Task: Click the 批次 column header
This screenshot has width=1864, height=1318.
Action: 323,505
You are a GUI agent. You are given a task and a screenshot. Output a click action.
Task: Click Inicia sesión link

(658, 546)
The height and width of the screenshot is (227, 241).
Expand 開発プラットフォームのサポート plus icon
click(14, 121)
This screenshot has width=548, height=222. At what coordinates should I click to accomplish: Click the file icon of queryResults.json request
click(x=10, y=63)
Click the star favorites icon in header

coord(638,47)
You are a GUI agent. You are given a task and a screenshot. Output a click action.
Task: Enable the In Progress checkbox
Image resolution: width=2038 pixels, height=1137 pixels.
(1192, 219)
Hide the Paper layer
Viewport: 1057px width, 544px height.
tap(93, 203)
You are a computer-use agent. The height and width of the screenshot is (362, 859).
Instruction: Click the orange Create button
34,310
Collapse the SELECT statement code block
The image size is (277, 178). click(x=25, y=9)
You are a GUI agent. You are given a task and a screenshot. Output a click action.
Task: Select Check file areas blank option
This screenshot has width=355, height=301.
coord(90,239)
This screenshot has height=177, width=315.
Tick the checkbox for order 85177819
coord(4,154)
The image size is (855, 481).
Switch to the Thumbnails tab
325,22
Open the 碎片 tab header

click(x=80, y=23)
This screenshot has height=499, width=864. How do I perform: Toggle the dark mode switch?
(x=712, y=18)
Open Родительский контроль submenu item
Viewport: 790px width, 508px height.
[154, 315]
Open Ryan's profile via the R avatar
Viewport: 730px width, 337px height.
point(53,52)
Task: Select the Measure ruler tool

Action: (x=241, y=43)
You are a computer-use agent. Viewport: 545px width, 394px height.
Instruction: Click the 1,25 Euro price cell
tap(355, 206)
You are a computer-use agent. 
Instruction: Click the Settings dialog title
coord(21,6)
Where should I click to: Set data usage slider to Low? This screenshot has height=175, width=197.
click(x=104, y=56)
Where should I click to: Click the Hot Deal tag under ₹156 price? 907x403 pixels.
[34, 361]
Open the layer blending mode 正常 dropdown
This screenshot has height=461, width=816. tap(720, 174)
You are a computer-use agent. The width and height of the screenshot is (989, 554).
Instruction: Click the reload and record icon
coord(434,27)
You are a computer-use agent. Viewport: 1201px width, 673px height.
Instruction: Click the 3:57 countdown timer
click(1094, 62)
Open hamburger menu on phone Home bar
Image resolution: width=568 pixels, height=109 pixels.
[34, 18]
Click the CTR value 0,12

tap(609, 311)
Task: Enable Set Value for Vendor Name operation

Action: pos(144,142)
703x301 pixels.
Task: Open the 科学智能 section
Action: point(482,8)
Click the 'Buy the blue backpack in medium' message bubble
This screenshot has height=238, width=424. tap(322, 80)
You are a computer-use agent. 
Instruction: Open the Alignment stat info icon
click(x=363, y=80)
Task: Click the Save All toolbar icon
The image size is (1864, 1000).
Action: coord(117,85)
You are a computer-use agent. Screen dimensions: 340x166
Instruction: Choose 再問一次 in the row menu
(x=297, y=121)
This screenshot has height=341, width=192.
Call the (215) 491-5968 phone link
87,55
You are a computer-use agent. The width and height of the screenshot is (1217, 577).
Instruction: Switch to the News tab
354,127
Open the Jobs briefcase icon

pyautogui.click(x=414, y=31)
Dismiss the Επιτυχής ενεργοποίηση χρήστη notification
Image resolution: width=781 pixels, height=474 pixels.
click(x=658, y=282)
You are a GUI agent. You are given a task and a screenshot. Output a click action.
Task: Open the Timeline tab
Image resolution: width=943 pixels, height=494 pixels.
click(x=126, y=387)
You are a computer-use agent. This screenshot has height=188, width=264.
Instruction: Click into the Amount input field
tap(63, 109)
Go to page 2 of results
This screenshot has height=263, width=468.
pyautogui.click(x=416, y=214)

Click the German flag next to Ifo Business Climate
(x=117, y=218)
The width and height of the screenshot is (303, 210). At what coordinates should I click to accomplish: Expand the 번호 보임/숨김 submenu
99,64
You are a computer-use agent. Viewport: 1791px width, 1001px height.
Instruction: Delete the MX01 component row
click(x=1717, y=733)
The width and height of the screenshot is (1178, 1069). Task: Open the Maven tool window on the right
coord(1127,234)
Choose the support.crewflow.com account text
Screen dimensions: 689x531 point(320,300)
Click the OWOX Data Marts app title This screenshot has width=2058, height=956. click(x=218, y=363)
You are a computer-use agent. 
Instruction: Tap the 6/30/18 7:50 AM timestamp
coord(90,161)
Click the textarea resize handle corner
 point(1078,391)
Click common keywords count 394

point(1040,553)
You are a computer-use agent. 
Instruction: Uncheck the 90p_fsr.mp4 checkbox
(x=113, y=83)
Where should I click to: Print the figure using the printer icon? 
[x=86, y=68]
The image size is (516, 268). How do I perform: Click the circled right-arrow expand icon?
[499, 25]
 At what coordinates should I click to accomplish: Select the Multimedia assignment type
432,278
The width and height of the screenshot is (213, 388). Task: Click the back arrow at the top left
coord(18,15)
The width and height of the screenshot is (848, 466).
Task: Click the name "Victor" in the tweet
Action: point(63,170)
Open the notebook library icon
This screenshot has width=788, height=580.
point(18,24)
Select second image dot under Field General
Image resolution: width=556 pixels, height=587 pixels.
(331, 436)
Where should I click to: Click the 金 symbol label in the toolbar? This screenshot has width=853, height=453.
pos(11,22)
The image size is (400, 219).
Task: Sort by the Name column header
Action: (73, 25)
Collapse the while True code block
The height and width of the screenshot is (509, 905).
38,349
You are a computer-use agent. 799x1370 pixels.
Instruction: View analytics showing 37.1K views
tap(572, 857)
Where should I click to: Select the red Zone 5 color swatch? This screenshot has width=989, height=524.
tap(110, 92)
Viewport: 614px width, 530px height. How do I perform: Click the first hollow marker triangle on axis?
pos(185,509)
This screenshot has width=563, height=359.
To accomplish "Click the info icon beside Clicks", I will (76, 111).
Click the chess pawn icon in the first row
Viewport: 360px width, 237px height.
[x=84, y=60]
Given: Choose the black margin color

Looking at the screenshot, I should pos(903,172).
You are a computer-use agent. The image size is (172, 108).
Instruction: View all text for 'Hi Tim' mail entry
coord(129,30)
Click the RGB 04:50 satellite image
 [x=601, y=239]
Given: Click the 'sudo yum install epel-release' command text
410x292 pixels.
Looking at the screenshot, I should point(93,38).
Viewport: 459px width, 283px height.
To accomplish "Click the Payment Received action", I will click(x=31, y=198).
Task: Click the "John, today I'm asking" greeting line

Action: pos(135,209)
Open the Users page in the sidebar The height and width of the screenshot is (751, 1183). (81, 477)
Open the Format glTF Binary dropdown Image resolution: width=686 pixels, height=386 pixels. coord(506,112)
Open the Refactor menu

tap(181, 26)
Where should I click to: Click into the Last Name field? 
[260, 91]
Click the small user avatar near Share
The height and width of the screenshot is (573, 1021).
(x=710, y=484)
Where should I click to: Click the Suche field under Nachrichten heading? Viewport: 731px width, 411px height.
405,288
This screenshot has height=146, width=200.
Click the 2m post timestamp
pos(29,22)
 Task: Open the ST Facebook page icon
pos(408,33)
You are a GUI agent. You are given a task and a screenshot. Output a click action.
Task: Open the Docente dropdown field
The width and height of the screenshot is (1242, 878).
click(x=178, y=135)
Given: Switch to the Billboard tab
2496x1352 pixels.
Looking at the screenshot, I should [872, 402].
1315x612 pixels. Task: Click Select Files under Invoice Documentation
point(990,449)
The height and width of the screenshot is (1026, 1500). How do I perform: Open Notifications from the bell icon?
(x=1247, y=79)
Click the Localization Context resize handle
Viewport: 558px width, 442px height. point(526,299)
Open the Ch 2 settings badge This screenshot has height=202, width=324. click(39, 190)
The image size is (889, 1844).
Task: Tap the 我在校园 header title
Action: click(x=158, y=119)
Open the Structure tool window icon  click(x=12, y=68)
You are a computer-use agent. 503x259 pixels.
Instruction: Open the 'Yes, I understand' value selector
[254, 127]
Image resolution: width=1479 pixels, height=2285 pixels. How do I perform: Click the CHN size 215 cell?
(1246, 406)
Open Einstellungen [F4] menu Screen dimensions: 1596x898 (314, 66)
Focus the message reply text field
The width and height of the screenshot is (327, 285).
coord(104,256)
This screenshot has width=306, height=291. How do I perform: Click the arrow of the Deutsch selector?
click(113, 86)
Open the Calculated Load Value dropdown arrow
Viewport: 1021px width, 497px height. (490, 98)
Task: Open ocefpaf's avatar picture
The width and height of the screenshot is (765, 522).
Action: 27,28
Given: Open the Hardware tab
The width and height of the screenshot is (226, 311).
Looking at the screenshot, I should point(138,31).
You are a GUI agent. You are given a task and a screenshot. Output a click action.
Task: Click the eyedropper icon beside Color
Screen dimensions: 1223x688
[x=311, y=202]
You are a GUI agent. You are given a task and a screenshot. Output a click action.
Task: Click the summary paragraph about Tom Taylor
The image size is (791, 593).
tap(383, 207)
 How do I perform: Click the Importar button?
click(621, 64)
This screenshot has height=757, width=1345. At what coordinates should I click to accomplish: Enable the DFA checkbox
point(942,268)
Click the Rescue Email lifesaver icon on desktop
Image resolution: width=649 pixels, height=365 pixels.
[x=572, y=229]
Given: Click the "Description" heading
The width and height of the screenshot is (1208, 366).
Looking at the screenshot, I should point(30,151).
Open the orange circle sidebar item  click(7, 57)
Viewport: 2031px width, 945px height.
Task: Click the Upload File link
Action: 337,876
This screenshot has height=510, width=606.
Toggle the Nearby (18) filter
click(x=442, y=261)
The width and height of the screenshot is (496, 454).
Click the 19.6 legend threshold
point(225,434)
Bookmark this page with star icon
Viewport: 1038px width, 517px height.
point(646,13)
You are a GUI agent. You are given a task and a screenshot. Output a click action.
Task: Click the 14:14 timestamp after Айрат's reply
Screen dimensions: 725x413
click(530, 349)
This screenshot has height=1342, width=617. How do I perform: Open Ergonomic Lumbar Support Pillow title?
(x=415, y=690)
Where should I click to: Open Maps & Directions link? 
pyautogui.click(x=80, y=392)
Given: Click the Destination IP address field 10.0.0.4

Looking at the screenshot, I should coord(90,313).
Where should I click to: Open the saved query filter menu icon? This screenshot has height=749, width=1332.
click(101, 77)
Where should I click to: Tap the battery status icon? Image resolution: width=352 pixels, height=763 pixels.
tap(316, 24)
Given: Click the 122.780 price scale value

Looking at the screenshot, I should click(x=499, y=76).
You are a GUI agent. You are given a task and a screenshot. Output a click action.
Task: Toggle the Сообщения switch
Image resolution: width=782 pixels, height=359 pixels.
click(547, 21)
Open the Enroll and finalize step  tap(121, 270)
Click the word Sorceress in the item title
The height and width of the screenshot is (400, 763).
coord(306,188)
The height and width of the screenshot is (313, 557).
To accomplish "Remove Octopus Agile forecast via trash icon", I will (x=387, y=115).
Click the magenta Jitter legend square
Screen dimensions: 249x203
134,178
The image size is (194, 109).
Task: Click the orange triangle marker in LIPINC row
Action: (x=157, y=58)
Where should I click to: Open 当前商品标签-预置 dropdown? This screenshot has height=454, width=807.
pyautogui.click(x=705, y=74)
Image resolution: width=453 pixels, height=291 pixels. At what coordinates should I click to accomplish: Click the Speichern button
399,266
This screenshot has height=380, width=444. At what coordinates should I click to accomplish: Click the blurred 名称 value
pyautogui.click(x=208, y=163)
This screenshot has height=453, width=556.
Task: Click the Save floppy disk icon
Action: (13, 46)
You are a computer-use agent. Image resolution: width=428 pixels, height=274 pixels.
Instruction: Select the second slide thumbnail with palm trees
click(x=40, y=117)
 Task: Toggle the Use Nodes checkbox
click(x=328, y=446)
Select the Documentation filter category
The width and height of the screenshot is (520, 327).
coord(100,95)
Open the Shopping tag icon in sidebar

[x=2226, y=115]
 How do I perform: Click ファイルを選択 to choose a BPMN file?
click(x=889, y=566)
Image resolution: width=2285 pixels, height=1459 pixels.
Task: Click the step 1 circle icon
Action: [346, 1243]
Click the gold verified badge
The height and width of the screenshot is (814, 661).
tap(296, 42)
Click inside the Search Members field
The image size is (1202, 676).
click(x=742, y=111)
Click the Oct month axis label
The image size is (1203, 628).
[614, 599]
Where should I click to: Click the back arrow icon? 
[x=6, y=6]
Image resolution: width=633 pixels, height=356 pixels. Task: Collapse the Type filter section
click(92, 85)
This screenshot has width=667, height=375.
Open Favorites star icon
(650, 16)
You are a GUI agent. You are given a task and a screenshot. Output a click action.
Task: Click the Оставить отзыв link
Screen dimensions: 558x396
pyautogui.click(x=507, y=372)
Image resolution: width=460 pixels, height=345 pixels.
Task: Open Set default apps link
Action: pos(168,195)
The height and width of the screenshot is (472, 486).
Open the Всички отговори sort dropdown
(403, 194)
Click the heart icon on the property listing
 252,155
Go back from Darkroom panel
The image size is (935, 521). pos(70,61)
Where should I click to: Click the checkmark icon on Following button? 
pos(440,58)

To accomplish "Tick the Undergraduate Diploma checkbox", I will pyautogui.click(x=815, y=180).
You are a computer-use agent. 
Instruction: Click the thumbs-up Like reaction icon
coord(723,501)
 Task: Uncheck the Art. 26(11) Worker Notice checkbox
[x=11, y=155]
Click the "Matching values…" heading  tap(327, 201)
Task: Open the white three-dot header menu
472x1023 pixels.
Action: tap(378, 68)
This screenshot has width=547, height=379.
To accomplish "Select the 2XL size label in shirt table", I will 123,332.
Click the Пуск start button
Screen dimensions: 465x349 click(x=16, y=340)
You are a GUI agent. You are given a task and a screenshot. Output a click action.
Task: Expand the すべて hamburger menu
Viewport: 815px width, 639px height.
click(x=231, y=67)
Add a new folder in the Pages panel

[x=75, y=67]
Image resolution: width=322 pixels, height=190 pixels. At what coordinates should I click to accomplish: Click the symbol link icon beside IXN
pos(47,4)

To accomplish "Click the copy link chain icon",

========================================

Short task: Recast the rows from the very first line through the line containing "coord(638,47)", inclusive, as a numbered list, omitting any blank lines.

Finished task:
1. Task: Click the 批次 column header
2. This screenshot has width=1864, height=1318.
3. Action: 323,505
4. You are a GUI agent. You are given a task and a screenshot. Output a click action.
5. Task: Click Inicia sesión link
6. (658, 546)
7. The height and width of the screenshot is (227, 241).
8. Expand 開発プラットフォームのサポート plus icon
9. click(14, 121)
10. This screenshot has width=548, height=222. At what coordinates should I click to accomplish: Click the file icon of queryResults.json request
11. click(x=10, y=63)
12. Click the star favorites icon in header
13. coord(638,47)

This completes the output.